Starting in the 1860s, changes in the way astronomers in Europe practised their science began to take place. For the first time they began to ask fundamental questions about the physical nature and properties of the stars. At first physics was hardly advanced enough to provide many answers. But physics also underwent a revolution, and by the early twentieth century astronomers began applying physics to interpret their observations. This revolution was only really successful from the 1920s, when a real understanding of stellar spectra using physics became possible, based on atomic theory and the concept of ionization.

The development of New Zealand astronomy mirrors these developments on a world scene. Certainly the first New Zealand astronomers practised time-keeping, navigation, the determination of geographical coordinates and astrometry. Later observers studied meteors and comets and theoreticians speculated on the nature of variable stars (Bickerton) and the origin of lunar craters (Gifford). It is fair to say that New Zealand was slow, however, to embrace astrophysics. The Carter Observatory, established in 1941, undertook some solar physics, and a photoelectric photometer to measure star brightness was used there soon after the Second World War (Thomsen 1950). But lack of resources prevented a fully-fledged research programme from being developed. Further study of meteors by radar was made at Canterbury in the 1950s and 60s. But only when Mt John Observatory was established with American help in the 1960s can we say that a firm base in observational astrophysics was established in New Zealand. By this time observatories specializing in astrophysics had already celebrated over 50 years or more of existence in many European countries and in North America, and the Commonwealth Solar Observatory on Mt Stromlo in Canberra, Australia, which was founded in 1924, has also provided a been developed into a strong centre for astrophysics. In this sense, New Zealand has had a late start in astrophysical research.

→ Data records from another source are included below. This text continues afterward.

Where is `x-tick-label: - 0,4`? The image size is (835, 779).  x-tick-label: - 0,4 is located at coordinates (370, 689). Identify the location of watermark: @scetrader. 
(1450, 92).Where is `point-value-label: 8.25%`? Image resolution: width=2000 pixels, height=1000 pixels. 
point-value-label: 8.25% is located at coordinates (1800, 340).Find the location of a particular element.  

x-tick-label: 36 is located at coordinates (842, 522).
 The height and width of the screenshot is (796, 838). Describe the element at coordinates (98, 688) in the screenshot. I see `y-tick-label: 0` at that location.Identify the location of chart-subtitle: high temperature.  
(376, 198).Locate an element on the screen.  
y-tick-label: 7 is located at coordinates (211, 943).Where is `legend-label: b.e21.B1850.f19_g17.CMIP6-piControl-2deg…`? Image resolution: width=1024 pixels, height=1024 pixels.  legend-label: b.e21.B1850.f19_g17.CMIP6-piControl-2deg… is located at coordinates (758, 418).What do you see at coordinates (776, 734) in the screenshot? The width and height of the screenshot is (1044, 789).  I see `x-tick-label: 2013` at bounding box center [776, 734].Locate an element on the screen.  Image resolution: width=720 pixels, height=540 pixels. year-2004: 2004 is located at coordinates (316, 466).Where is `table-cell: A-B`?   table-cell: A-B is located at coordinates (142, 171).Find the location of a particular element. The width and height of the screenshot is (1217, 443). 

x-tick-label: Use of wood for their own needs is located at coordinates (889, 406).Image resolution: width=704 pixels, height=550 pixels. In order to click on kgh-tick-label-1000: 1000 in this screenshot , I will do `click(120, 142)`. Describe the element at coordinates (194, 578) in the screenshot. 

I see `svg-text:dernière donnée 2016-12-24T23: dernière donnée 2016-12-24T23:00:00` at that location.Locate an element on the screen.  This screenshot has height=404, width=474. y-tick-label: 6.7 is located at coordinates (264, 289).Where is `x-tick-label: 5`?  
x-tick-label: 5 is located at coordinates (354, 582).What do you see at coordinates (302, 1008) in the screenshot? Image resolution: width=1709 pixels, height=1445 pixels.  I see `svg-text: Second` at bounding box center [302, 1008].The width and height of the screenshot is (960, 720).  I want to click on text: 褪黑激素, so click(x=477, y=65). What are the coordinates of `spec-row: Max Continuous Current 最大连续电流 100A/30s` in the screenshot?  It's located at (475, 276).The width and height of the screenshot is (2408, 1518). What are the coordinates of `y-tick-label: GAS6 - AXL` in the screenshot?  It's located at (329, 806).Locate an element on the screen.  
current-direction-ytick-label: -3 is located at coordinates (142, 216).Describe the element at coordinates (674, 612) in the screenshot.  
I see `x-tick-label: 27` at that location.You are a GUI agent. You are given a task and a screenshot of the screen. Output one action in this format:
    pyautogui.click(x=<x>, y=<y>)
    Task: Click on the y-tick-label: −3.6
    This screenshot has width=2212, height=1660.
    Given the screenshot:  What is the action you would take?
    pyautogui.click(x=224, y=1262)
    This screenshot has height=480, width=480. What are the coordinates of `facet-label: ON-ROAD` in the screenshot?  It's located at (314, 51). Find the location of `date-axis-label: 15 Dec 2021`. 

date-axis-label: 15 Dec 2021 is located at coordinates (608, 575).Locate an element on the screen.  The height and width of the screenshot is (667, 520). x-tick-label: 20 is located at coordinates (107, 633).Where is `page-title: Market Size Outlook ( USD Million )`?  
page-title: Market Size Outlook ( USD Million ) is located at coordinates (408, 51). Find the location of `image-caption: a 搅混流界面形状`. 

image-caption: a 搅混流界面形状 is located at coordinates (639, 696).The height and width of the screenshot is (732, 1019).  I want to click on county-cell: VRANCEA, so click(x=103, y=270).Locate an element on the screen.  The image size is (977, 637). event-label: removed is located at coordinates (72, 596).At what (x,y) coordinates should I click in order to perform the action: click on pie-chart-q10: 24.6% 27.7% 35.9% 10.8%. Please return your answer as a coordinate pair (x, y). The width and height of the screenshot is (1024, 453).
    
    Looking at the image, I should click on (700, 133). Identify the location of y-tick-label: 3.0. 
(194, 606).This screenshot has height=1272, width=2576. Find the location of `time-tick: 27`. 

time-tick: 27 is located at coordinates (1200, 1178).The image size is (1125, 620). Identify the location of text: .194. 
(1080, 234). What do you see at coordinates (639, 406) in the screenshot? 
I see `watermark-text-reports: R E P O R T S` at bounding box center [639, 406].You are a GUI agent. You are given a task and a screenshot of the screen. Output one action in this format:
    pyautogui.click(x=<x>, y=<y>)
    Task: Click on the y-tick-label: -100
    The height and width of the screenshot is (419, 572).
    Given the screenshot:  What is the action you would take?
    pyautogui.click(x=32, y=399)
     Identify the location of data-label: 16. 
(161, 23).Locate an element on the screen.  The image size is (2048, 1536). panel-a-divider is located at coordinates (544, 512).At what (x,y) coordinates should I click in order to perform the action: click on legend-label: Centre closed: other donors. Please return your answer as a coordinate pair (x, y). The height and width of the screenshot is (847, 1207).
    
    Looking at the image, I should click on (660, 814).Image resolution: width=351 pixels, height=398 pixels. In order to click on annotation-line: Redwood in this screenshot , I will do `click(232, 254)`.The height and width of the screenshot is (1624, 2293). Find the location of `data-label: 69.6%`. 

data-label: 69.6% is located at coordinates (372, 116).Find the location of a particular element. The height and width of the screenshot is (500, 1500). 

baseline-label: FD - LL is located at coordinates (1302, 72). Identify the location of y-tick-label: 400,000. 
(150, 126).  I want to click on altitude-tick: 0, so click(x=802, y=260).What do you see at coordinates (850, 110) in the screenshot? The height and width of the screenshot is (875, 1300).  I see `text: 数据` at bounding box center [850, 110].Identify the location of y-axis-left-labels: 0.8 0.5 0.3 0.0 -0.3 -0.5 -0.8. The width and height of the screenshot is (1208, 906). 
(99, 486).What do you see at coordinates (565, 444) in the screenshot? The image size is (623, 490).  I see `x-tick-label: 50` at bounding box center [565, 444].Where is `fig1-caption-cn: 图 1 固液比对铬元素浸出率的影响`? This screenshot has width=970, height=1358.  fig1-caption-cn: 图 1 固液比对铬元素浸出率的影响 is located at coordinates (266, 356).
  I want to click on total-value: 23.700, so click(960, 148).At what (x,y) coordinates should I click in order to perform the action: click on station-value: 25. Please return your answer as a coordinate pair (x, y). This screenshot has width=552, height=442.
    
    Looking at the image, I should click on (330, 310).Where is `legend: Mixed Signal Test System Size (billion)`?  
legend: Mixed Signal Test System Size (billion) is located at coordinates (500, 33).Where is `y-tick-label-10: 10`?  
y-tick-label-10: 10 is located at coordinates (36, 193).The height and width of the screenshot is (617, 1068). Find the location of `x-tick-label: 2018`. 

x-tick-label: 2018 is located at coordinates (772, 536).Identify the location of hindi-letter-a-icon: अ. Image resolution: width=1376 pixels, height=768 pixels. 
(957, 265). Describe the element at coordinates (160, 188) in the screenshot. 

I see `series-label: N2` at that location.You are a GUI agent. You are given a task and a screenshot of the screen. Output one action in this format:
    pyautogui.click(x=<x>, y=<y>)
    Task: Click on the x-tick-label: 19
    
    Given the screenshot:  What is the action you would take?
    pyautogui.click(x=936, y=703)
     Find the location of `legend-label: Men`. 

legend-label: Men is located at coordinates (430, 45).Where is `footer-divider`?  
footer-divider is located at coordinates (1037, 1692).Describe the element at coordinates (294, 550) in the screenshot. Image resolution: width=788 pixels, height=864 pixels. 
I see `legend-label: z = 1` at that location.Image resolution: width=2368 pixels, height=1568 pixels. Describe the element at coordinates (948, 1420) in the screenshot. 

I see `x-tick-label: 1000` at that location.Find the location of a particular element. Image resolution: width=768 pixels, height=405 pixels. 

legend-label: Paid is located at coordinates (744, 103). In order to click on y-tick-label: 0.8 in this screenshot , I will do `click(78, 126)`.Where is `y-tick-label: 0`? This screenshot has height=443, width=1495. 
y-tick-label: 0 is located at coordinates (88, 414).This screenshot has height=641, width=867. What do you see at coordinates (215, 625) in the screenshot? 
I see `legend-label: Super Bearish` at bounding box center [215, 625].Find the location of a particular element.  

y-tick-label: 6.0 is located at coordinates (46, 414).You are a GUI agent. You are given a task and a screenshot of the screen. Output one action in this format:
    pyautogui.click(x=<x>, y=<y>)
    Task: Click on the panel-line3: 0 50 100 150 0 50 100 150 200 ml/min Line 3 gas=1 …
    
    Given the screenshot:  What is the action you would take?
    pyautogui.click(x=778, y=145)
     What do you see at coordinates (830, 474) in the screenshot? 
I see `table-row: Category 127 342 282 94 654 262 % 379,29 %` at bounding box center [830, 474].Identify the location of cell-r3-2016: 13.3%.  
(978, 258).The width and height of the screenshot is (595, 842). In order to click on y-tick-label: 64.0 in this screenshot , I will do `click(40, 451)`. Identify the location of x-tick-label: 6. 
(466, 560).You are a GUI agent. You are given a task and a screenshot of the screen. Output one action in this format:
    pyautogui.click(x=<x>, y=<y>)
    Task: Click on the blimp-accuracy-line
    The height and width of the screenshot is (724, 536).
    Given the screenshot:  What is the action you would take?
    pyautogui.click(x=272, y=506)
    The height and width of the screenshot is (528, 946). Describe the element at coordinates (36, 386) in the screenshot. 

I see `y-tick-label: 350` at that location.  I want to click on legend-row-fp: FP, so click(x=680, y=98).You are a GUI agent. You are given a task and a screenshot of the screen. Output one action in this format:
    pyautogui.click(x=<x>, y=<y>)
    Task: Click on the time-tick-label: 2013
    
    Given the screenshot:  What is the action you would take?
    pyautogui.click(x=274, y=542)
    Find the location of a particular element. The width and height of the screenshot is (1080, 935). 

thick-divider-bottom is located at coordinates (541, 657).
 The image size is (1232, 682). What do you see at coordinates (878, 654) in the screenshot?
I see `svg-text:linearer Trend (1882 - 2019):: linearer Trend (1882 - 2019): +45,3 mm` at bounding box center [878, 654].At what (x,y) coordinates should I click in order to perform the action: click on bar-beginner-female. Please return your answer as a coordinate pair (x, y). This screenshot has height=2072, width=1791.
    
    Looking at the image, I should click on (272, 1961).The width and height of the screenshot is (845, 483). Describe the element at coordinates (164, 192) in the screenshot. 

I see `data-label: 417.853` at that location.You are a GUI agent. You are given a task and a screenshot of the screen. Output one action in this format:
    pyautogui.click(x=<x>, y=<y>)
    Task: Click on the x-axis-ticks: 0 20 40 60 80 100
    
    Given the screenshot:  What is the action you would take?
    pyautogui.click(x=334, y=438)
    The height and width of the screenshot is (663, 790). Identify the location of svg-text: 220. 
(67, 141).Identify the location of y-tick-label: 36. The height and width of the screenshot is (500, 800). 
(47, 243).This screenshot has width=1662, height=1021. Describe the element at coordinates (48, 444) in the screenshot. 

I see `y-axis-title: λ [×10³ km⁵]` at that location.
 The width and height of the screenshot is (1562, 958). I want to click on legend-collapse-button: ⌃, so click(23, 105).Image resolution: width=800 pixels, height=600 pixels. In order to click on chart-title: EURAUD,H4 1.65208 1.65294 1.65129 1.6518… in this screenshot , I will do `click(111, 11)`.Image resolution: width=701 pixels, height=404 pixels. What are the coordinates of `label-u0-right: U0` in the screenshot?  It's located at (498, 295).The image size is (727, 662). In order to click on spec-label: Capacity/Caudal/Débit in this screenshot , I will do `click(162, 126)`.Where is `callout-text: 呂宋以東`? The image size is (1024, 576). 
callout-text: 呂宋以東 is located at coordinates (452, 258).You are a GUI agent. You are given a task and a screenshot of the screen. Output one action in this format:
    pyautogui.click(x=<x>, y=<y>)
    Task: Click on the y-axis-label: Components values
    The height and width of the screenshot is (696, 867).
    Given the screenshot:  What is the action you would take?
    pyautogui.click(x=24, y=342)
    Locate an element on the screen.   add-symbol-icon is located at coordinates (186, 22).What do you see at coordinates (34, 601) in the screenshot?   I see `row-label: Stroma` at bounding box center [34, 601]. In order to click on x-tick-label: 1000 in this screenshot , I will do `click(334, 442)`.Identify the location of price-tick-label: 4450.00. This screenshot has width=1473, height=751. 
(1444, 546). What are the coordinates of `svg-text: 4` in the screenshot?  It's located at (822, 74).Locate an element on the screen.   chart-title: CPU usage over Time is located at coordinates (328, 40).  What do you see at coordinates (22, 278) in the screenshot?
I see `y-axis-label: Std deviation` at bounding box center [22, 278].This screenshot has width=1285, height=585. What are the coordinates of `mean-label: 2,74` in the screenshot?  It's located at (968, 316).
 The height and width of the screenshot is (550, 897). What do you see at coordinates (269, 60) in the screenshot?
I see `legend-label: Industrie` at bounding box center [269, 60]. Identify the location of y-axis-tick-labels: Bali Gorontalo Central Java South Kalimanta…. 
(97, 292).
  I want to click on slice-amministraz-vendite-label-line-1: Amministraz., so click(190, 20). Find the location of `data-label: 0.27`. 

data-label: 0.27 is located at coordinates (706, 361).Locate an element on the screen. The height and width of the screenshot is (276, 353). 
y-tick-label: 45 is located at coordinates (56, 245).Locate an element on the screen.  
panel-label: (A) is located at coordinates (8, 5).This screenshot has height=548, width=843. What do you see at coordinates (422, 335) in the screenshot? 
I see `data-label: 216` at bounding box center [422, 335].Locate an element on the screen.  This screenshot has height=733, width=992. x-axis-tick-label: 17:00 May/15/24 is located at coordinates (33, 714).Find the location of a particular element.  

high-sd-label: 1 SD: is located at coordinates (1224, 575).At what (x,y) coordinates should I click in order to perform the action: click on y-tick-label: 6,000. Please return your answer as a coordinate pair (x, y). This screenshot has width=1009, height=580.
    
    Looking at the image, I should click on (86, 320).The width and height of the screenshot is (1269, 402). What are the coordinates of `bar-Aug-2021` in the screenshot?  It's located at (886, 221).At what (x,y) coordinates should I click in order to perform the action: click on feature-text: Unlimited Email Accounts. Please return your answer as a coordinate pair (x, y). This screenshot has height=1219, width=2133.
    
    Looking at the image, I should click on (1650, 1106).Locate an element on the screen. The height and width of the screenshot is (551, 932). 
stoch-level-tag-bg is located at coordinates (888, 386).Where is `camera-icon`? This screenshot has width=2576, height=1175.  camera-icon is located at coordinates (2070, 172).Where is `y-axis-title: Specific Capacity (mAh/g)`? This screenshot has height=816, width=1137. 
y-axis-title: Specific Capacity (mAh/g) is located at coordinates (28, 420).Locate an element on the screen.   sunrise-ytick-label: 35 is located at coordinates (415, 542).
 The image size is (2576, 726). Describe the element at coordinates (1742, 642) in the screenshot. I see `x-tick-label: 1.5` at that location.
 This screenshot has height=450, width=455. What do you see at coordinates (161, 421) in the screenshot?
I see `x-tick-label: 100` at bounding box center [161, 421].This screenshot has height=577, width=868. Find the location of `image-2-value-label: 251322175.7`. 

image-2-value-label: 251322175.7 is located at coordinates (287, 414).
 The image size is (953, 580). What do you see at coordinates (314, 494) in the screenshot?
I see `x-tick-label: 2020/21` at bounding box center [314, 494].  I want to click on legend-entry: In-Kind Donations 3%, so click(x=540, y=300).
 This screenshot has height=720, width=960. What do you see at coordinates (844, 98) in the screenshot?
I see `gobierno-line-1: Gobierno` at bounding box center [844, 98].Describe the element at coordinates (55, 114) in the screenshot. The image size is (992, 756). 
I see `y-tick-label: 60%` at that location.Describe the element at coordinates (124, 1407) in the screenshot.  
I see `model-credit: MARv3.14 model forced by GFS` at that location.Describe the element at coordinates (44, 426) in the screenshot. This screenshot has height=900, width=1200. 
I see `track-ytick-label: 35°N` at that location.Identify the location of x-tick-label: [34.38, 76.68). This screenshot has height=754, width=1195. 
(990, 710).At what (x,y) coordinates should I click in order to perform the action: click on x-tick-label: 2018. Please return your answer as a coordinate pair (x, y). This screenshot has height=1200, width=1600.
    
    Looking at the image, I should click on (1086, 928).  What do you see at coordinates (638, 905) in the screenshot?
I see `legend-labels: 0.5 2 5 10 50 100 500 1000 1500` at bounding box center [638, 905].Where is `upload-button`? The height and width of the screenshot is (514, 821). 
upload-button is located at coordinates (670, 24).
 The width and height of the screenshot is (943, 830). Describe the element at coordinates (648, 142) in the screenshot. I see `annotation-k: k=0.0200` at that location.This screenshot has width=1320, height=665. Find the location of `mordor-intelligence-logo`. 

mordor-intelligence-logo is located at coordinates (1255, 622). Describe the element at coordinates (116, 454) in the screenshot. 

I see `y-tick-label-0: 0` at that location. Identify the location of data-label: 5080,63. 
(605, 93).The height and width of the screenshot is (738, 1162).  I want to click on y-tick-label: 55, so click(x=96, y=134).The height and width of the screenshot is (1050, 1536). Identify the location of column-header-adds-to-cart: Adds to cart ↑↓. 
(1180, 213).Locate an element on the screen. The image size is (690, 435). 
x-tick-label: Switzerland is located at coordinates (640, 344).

With Mt John now a successful research observatory, with astronomy and astrophysics being taught and researched in five of New Zealand's eight universities, and with important contributions to astronomy from a thriving amateur community, and New Zealand's participation in international astronomy projects such as MOA, IceCube, AMOR and SALT, and the new development of radioastronomy at AUT (with possible participation in the SKA project), the future of astronomy in New Zealand now looks reasonably bright, at least in some areas of astronomy. In spite of a late start, there is no doubt that New Zealand is now making a significant mark on the world scene in selected areas of astronomy and astrophysics. Perhaps only about a dozen to twenty professional astronomers actually work in New Zealand (the number depends on how one defines an astronomer), mainly in our universities. On the other hand about four dozen New Zealanders are professional astronomers overseas, and many have been or are astronomers of international distinction (e.g. Beatrice Tinsley, Gerry Gilmore, Dick Manchester, Andrew Cameron, David Buckley and others). If we add these people to the tally of astronomers in New Zealand, including a dozen or more amateur astronomers who make valuable research contributions, there is no doubt that in proportion to the total population (4.0 million), New Zealanders are making a significant contribution to the world of discovery in astrophysics and space science.